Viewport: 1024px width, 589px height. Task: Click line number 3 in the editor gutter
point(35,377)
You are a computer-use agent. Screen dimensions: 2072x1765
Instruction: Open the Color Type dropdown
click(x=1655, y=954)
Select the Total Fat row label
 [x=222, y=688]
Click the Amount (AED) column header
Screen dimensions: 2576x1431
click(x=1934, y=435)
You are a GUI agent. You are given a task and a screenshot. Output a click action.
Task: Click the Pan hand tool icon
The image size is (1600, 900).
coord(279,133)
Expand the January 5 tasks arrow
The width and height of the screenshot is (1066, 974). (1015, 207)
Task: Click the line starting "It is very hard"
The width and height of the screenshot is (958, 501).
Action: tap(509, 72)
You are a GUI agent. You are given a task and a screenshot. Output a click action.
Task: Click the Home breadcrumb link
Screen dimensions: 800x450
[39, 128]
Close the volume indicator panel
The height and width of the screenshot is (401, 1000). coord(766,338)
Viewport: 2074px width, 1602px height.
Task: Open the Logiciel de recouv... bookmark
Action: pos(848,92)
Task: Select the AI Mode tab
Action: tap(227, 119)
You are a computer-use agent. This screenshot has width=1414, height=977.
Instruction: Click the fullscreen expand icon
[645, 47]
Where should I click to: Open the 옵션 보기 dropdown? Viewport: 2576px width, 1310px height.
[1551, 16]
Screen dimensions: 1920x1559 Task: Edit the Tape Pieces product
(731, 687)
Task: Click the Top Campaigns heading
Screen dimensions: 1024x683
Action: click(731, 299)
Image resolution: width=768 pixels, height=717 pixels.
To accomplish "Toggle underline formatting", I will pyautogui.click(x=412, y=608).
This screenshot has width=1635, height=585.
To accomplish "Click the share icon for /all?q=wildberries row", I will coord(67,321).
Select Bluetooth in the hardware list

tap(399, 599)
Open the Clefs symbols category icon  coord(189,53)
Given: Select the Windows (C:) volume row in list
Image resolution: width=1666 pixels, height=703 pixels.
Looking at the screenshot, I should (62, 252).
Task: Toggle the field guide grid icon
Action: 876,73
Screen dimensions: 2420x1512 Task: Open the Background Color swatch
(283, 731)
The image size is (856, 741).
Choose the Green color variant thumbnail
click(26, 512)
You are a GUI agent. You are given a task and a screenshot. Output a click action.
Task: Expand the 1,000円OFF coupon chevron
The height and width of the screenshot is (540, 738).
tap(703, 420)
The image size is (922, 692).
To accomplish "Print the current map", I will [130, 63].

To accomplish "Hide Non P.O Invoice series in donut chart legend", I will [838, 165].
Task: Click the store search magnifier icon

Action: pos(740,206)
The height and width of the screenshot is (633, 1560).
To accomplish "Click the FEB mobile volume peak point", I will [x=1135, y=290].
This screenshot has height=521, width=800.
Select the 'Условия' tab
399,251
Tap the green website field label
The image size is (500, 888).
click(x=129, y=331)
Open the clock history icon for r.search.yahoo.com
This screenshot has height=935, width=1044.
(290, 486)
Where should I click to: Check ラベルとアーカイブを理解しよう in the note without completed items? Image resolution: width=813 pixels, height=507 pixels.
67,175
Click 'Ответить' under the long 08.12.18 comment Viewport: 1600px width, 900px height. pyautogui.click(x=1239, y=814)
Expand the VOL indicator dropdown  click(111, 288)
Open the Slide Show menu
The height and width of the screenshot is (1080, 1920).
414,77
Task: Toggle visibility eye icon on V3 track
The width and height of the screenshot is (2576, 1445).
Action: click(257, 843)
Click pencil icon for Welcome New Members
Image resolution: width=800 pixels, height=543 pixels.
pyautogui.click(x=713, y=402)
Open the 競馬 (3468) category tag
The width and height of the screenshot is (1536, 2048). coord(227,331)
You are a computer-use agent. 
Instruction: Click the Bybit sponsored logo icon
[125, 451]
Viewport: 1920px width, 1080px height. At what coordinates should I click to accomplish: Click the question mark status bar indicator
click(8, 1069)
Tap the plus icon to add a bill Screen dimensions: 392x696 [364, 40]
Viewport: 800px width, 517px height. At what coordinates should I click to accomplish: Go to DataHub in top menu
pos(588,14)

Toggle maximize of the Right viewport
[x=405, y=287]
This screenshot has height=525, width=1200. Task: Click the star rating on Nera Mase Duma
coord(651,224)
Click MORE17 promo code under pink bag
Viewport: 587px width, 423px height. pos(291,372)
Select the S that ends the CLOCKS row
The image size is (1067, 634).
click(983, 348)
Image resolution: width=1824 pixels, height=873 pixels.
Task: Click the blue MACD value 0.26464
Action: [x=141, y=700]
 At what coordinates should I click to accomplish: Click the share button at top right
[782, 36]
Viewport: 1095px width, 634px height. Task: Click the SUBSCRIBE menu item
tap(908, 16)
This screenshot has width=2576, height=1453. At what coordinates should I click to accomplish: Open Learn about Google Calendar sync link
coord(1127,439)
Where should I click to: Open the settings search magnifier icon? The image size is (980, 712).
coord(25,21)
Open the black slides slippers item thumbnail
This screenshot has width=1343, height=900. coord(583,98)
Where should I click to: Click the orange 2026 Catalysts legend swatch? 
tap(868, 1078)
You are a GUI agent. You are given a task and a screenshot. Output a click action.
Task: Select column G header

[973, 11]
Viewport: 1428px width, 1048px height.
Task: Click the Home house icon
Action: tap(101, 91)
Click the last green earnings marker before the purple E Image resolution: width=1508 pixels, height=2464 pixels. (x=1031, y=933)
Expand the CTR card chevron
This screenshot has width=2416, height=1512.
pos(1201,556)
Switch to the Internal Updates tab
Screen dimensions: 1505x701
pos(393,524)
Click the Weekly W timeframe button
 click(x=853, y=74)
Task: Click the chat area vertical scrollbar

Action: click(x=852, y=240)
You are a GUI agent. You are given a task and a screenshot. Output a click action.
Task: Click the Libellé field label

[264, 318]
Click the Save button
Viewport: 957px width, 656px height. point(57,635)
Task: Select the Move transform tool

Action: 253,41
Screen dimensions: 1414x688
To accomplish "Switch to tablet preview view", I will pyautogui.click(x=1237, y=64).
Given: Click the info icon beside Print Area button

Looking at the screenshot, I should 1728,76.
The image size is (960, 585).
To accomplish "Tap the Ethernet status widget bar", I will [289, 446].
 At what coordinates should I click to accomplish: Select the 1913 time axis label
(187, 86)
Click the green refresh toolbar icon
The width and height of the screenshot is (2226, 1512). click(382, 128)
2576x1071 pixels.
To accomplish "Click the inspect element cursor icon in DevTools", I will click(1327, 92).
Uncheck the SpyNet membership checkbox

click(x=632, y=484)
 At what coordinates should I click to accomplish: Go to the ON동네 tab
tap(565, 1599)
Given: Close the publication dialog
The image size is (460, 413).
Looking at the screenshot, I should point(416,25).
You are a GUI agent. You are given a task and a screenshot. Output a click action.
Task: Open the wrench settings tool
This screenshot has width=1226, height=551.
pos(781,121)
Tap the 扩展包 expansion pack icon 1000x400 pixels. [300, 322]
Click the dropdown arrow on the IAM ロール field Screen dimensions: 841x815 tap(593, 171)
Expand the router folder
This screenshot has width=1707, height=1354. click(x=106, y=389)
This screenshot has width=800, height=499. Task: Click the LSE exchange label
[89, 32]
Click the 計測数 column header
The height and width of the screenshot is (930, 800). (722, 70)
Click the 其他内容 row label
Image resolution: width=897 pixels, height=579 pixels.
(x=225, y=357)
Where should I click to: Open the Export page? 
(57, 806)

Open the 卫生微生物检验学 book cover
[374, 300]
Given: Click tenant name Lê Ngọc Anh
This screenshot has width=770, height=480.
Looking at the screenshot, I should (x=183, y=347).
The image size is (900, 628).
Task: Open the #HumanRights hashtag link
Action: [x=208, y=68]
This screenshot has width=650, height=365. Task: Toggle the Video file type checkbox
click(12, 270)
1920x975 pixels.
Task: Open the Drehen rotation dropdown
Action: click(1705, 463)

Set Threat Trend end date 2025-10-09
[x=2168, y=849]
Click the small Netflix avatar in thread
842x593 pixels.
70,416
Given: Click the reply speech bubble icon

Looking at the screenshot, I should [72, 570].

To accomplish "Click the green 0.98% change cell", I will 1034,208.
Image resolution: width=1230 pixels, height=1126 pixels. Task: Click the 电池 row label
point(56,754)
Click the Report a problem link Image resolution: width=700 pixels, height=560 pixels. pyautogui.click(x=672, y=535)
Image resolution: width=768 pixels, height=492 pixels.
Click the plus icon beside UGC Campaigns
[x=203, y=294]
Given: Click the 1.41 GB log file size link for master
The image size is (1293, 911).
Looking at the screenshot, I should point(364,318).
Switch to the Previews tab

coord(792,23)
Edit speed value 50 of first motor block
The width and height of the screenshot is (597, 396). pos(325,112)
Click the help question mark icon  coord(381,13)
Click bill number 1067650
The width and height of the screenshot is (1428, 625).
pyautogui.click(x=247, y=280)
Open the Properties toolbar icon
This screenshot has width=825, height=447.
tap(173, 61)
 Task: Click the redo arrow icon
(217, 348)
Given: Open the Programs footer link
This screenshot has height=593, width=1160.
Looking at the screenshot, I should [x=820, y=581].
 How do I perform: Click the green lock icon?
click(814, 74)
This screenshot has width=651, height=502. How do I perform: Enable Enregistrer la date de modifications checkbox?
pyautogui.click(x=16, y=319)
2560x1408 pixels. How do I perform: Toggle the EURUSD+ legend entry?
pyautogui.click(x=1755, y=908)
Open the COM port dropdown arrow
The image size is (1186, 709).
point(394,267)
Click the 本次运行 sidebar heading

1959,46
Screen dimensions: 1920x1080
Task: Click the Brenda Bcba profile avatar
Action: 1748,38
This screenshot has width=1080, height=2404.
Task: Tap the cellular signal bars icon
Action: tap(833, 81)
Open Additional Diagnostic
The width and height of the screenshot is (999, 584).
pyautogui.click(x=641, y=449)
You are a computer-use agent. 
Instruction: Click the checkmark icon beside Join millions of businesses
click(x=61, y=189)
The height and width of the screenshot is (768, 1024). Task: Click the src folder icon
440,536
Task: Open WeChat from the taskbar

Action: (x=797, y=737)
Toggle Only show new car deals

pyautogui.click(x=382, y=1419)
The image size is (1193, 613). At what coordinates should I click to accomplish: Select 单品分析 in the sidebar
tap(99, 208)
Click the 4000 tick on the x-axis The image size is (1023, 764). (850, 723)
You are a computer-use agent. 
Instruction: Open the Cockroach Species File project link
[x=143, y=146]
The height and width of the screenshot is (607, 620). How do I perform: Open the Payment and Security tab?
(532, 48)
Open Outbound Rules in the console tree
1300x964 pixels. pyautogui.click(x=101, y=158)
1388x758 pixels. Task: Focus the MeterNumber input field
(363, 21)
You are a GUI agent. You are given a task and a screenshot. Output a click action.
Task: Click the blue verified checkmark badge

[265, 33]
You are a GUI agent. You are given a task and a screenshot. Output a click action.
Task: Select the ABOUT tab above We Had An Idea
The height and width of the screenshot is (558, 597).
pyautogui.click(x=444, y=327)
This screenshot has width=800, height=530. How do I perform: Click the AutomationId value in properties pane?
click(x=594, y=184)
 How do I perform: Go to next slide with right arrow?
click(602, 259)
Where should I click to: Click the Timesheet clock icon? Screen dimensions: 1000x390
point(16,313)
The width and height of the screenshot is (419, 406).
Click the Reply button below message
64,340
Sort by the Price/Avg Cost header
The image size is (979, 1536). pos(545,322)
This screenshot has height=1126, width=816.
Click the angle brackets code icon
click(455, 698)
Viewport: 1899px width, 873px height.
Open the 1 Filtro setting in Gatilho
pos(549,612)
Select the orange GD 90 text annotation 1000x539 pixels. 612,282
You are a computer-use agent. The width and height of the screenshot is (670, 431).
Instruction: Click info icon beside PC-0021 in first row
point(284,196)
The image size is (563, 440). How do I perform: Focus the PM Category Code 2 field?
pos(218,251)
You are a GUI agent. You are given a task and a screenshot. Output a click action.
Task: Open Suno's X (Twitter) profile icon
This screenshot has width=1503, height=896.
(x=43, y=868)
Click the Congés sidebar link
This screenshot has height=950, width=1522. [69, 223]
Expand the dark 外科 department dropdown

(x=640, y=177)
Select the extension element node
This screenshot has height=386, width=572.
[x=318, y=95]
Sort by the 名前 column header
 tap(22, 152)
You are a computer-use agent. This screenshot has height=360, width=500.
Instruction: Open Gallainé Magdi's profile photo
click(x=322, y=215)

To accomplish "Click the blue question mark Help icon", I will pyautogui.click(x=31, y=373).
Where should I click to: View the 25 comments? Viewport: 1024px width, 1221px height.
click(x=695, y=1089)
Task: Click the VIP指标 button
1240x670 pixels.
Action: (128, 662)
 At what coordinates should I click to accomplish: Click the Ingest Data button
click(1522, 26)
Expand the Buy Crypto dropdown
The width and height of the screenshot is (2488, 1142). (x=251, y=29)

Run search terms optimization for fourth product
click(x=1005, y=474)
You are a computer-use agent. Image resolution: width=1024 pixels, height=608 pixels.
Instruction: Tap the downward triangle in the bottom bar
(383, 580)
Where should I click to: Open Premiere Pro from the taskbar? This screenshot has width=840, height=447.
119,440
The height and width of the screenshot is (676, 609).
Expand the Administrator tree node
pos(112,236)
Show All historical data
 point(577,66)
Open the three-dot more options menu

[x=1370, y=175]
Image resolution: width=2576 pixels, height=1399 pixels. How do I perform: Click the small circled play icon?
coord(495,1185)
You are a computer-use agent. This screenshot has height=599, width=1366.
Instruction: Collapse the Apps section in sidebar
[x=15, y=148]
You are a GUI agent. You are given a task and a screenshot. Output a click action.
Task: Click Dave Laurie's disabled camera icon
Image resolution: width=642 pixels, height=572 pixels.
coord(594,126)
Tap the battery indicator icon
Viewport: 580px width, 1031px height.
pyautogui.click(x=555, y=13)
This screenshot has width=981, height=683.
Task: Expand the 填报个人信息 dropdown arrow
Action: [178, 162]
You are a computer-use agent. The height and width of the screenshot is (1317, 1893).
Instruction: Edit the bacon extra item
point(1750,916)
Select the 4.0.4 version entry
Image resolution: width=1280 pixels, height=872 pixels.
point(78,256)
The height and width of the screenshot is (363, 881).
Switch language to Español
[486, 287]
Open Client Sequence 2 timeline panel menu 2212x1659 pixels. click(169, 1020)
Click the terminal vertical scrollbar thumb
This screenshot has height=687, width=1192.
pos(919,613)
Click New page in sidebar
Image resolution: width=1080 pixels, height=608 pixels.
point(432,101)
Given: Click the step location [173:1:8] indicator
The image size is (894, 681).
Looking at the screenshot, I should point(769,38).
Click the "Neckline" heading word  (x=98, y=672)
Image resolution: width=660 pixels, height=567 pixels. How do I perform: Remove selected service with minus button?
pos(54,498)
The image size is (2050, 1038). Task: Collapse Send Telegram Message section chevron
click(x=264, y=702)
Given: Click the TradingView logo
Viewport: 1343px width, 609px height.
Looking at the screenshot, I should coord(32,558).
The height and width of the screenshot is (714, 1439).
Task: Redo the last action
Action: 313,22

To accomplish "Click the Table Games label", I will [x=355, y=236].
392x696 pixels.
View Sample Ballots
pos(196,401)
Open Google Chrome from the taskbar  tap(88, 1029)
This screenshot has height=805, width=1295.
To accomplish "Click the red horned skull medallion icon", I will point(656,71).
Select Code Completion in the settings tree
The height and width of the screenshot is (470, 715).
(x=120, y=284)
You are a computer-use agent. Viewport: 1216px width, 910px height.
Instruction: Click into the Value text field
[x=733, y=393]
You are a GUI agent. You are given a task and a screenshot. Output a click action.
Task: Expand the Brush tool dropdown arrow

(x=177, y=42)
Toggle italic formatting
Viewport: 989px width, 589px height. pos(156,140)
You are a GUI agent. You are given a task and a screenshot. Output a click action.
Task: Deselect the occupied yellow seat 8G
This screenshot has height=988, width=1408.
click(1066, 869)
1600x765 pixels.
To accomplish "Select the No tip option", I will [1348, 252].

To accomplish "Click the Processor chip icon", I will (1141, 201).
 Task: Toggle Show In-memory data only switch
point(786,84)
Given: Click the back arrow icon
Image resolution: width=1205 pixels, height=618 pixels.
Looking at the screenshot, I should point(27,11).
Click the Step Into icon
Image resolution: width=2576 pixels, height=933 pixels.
+ + + + +
Give the records from the line with "Given: Click the info" up to and including the line with "This screenshot has width=1707, height=1354." as a JSON list of strings, one string per line, leaving out blank lines.

### Answer for the task
[
  "Given: Click the info icon beside Print Area button",
  "Looking at the screenshot, I should 1728,76.",
  "The image size is (960, 585).",
  "To accomplish \"Tap the Ethernet status widget bar\", I will [289, 446].",
  " At what coordinates should I click to accomplish: Select the 1913 time axis label",
  "(187, 86)",
  "Click the green refresh toolbar icon",
  "The width and height of the screenshot is (2226, 1512). click(382, 128)",
  "2576x1071 pixels.",
  "To accomplish \"Click the inspect element cursor icon in DevTools\", I will click(1327, 92).",
  "Uncheck the SpyNet membership checkbox",
  "click(x=632, y=484)",
  " At what coordinates should I click to accomplish: Go to the ON동네 tab",
  "tap(565, 1599)",
  "Given: Close the publication dialog",
  "The image size is (460, 413).",
  "Looking at the screenshot, I should point(416,25).",
  "You are a GUI agent. You are given a task and a screenshot. Output a click action.",
  "Task: Open the wrench settings tool",
  "This screenshot has width=1226, height=551.",
  "pos(781,121)",
  "Tap the 扩展包 expansion pack icon 1000x400 pixels. [300, 322]",
  "Click the dropdown arrow on the IAM ロール field Screen dimensions: 841x815 tap(593, 171)",
  "Expand the router folder",
  "This screenshot has width=1707, height=1354. click(x=106, y=389)"
]